Du 16 mars au 9 mai 1978. Cinquante-cinq jours de détention pour Aldo Moro, président de la Démocratie chrétienne. Cinquante-cinq jours dans la « prison du peuple » des Brigades rouges. C’est autour de cet événement tragique et de quatre des protagonistes du commando (sous forme d’entretiens sobres) que se déploie le film de Mosco Boucault. Présenté comme un diptyque, « Le vote ne paie pas, prenons le fusil » puis « La révolution n’est pas un dîner mondain », le film distingue deux périodes des Brigades rouges : les années de formation, à partir de 1970, quand les Brigades se concentrent dans les usines du nord de l’Italie, sans verser le sang ; et la période où elles se décident à frapper au cœur de l’État, en passant à l’assassinat ­politique (du procureur Coco, en 1976, à l’exécution d’Aldo Moro).


À l’origine du film, deux livres ont inspiré le réalisateur, deux livres d’entretiens [^2] de Renato Curcio et Mario Moretti, les deux principaux dirigeants des Brigades, reconstituant parcours personnels et histoire collective. La rencontre de Prospero Gallinari, qui fut le geôlier d’Aldo Moro durant les 55 jours de sa séquestration, a été un autre élément déclencheur. « Gallinari est natif de Reggio Emilia, explique Mosco Boucault, une ville de forte tradition antifasciste. Condamné à perpétuité, accomplissant sa peine chez lui à Reggio Emilia, pour raisons de santé, Gallinari a été un militant des Jeunesses communistes avant de se rebeller contre l’embourgeoisement du parti communiste, qui dans son désir de consensus avait été jusqu’à demander à ses militants, à Reggio Emilia, de défiler un 1er mai sans drapeaux rouges pour ne pas heurter les sympathisants chrétiens. Son accord a donné vie au film, qui tente de comprendre la rébellion qui embrase l’Italie à la fin des années 1960. »

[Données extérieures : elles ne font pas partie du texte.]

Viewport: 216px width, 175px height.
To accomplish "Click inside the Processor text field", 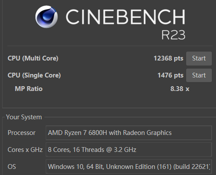I will pyautogui.click(x=129, y=133).
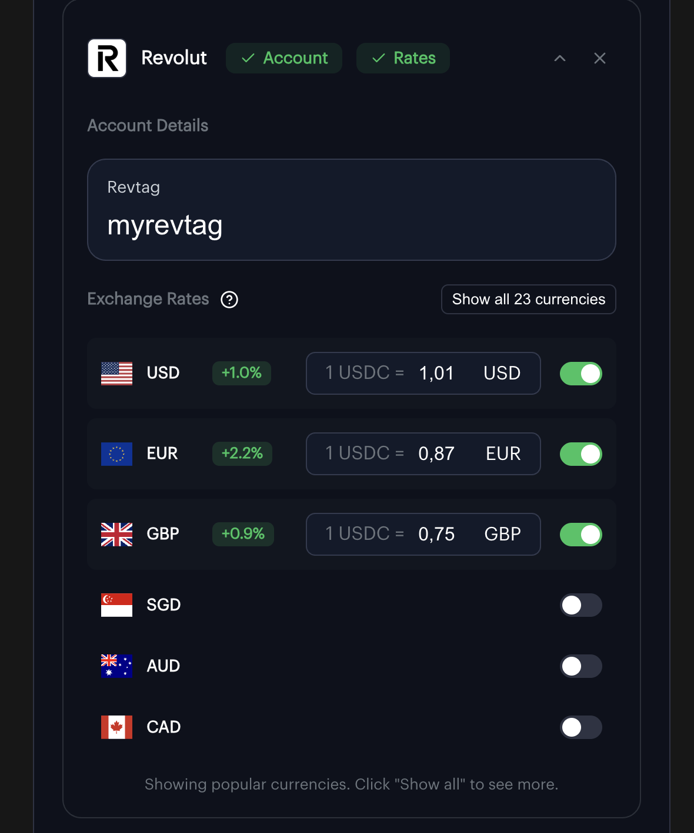Image resolution: width=694 pixels, height=833 pixels.
Task: Turn off the EUR currency toggle
Action: coord(580,454)
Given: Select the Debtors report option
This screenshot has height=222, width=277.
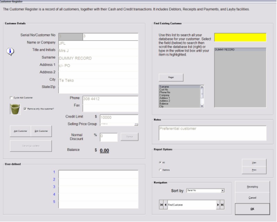Looking at the screenshot, I should (x=160, y=170).
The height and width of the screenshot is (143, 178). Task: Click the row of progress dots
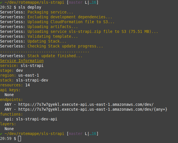tap(44, 51)
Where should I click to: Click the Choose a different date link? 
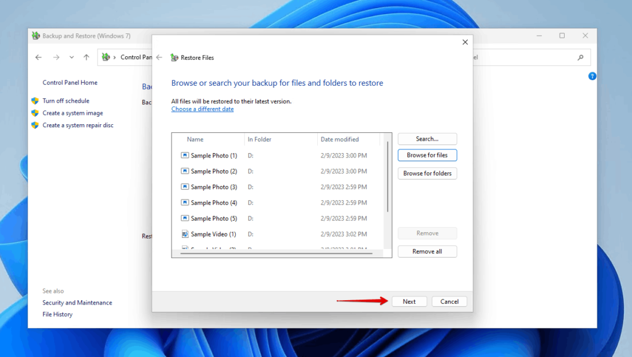coord(202,109)
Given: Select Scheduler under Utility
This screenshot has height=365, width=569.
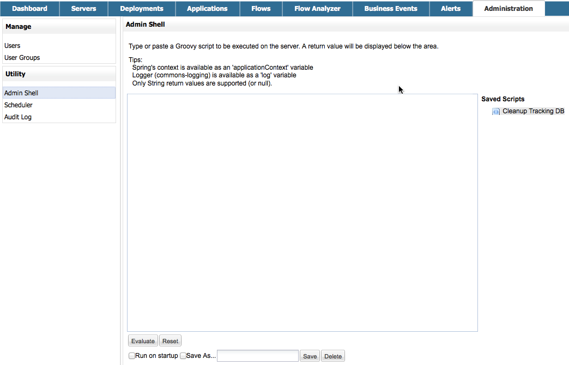Looking at the screenshot, I should (x=19, y=105).
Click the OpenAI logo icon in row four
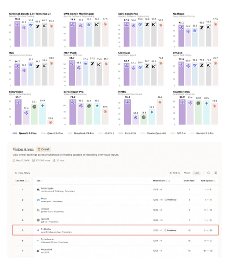 (38, 220)
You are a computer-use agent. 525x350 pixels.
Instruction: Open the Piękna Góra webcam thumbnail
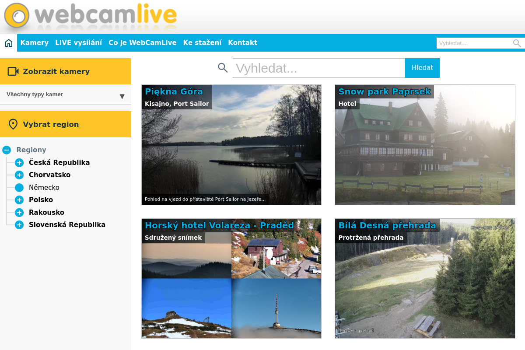click(x=231, y=144)
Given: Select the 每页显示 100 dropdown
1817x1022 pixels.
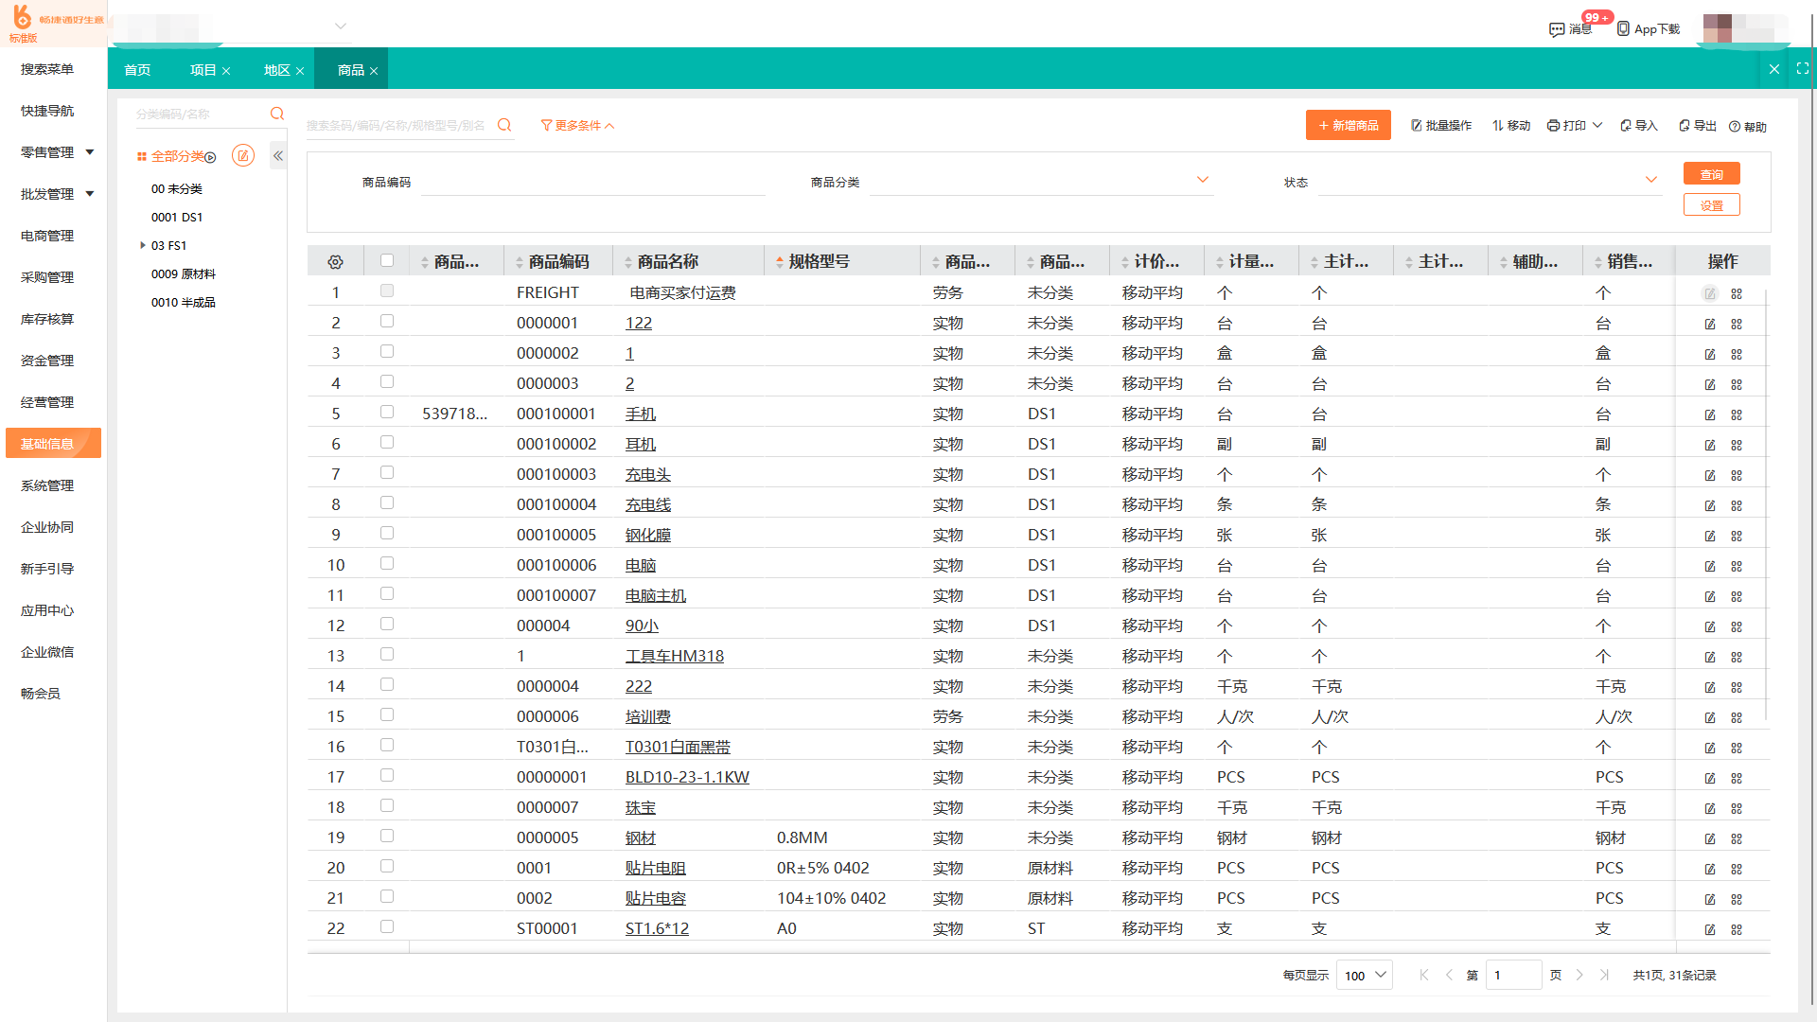Looking at the screenshot, I should point(1362,975).
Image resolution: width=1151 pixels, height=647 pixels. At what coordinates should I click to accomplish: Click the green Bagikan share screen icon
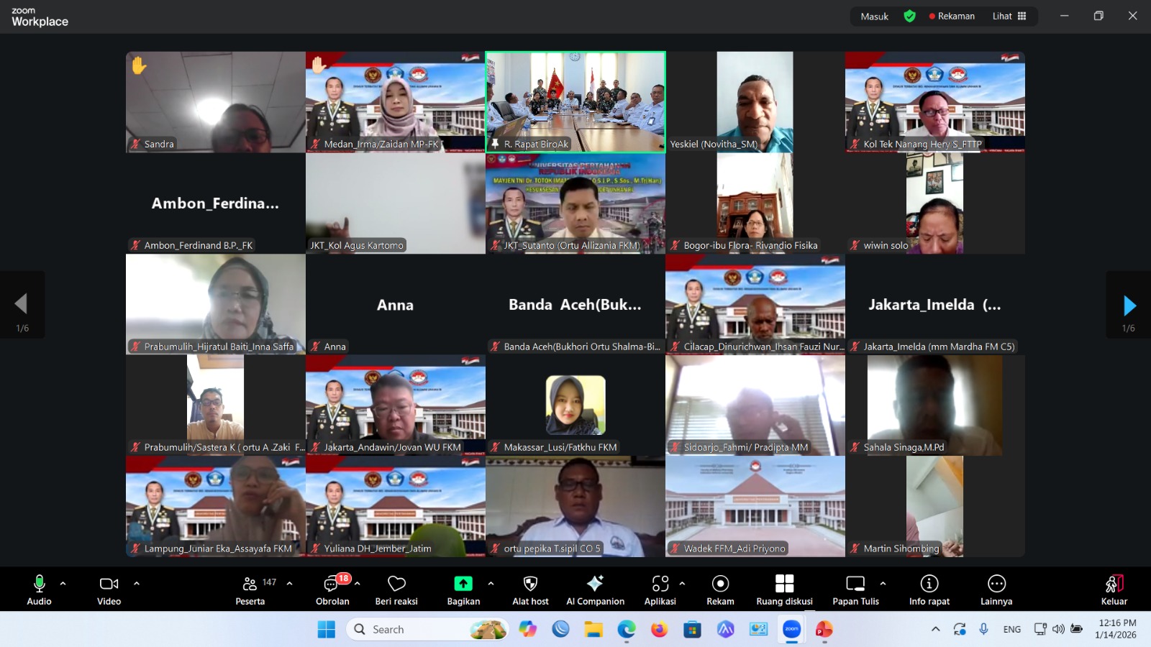coord(463,584)
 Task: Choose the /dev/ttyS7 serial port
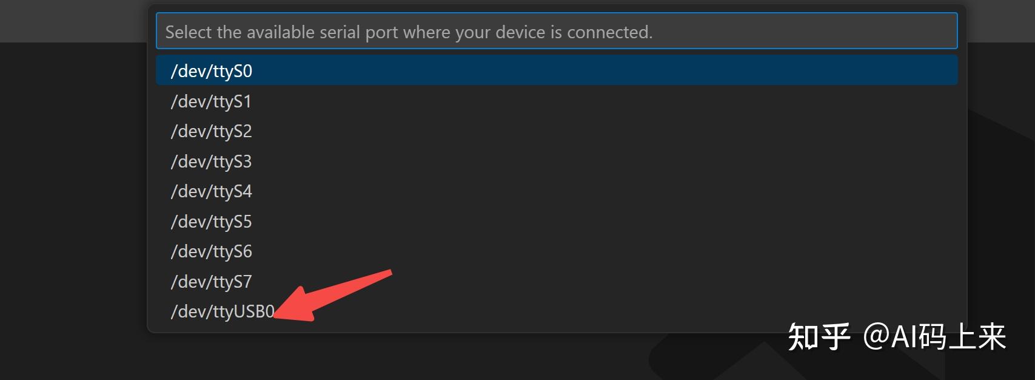(212, 282)
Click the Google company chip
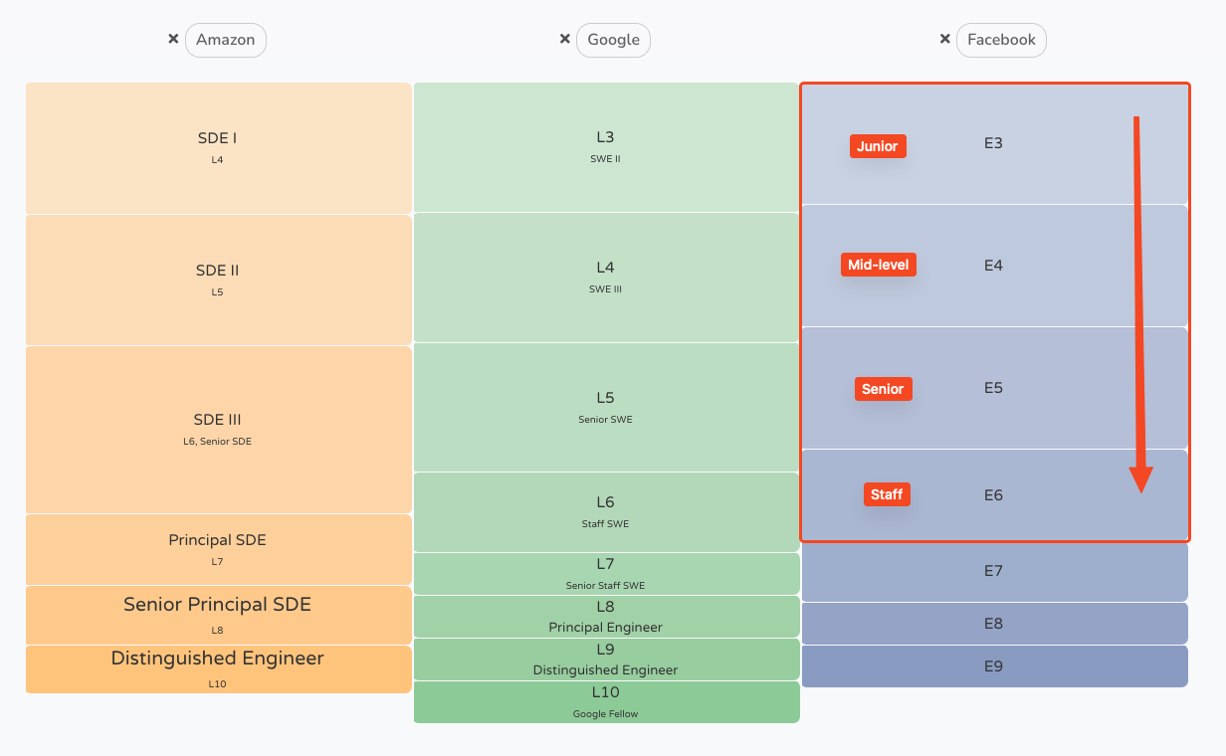Viewport: 1226px width, 756px height. [613, 40]

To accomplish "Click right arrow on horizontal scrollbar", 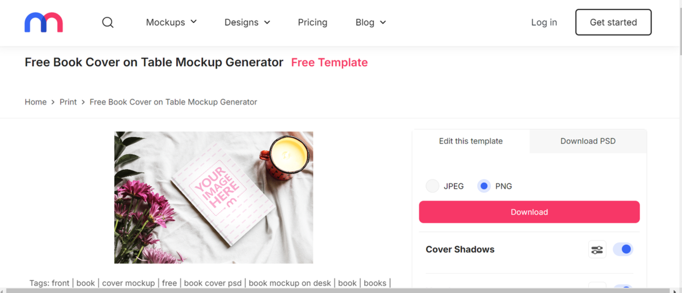I will (675, 291).
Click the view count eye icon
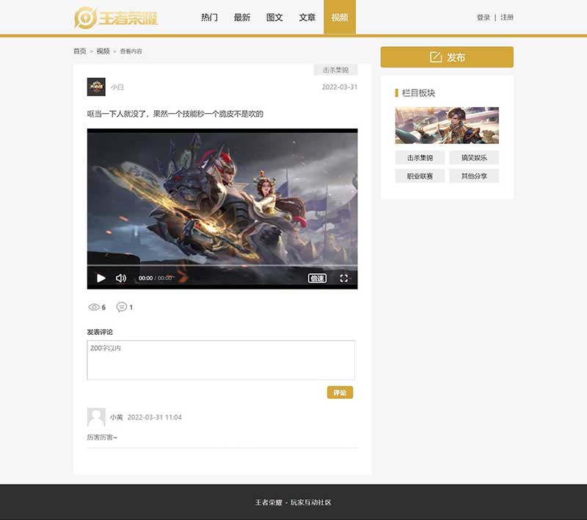The width and height of the screenshot is (587, 520). tap(93, 307)
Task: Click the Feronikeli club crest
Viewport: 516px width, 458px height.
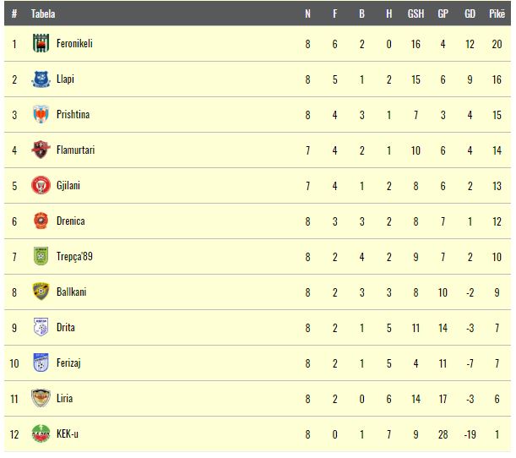Action: point(41,43)
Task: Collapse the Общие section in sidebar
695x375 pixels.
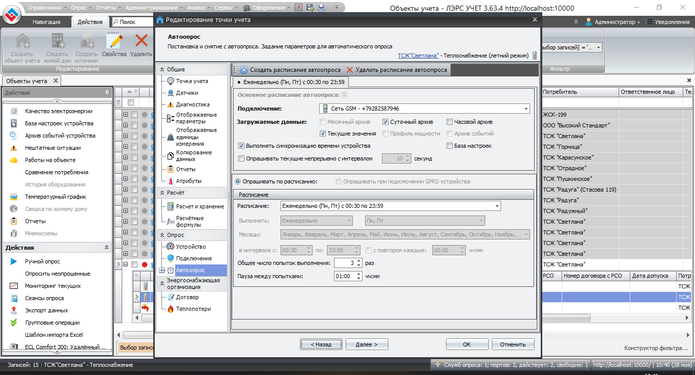Action: pyautogui.click(x=162, y=69)
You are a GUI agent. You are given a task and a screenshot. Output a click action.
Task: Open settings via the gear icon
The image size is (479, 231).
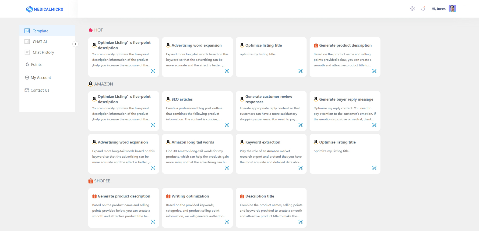413,9
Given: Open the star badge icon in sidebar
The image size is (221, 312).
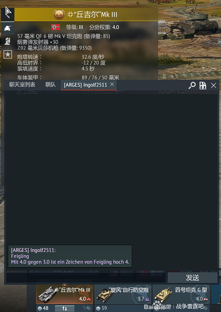Looking at the screenshot, I should (x=8, y=54).

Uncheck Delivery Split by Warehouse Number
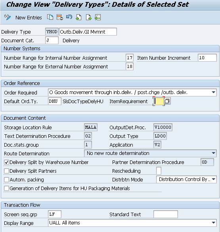pos(6,162)
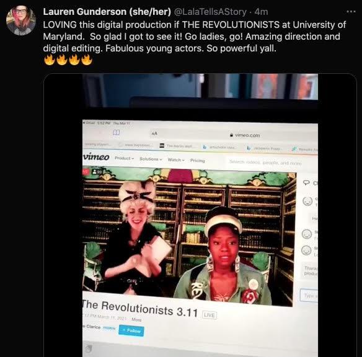The height and width of the screenshot is (357, 362).
Task: Click the Vimeo search videos field
Action: tap(265, 163)
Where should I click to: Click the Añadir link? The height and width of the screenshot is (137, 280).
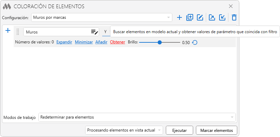coord(101,42)
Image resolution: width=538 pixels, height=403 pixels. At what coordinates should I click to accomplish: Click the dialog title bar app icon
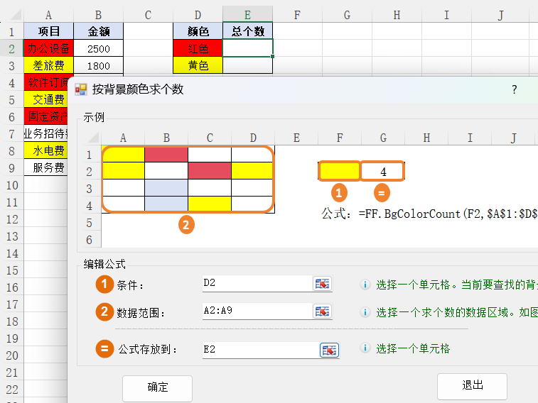click(x=81, y=89)
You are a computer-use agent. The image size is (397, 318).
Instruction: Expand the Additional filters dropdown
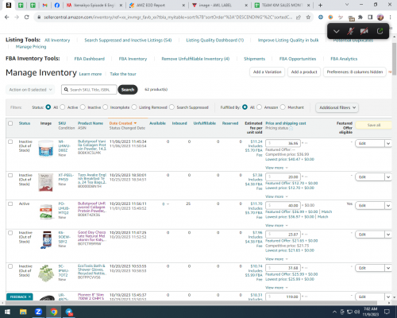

Conjuguant les temps de narration, entre archives et entretiens actuels, le film s’avance comme un récit intérieur. « J’ai voulu montrer que les brigadistes ne venaient pas d’ailleurs, poursuit le réalisateur, mais pouvaient être des voisins de palier. D’où la volonté de les filmer chez eux, dans leur cuisine, dans leur salon. Face à la caméra. Dans la lumière du jour. En prenant le temps. Le temps de remonter le temps. »
 Le film permet aux téléspectateurs ** français de découvrir les nombreuses images de la RAI, alors monopole public, sur les Brigades rouges. Des images, souvent en noir et blanc, où leurs membres sont toujours montrés sous un aspect sombre et inquiétant. Ces archives créent un contraste et rendent d’autant plus captivants les longs entretiens avec Mario Moretti, Prospero Gallinari, Valerio Morucci et Raffaele Fiore.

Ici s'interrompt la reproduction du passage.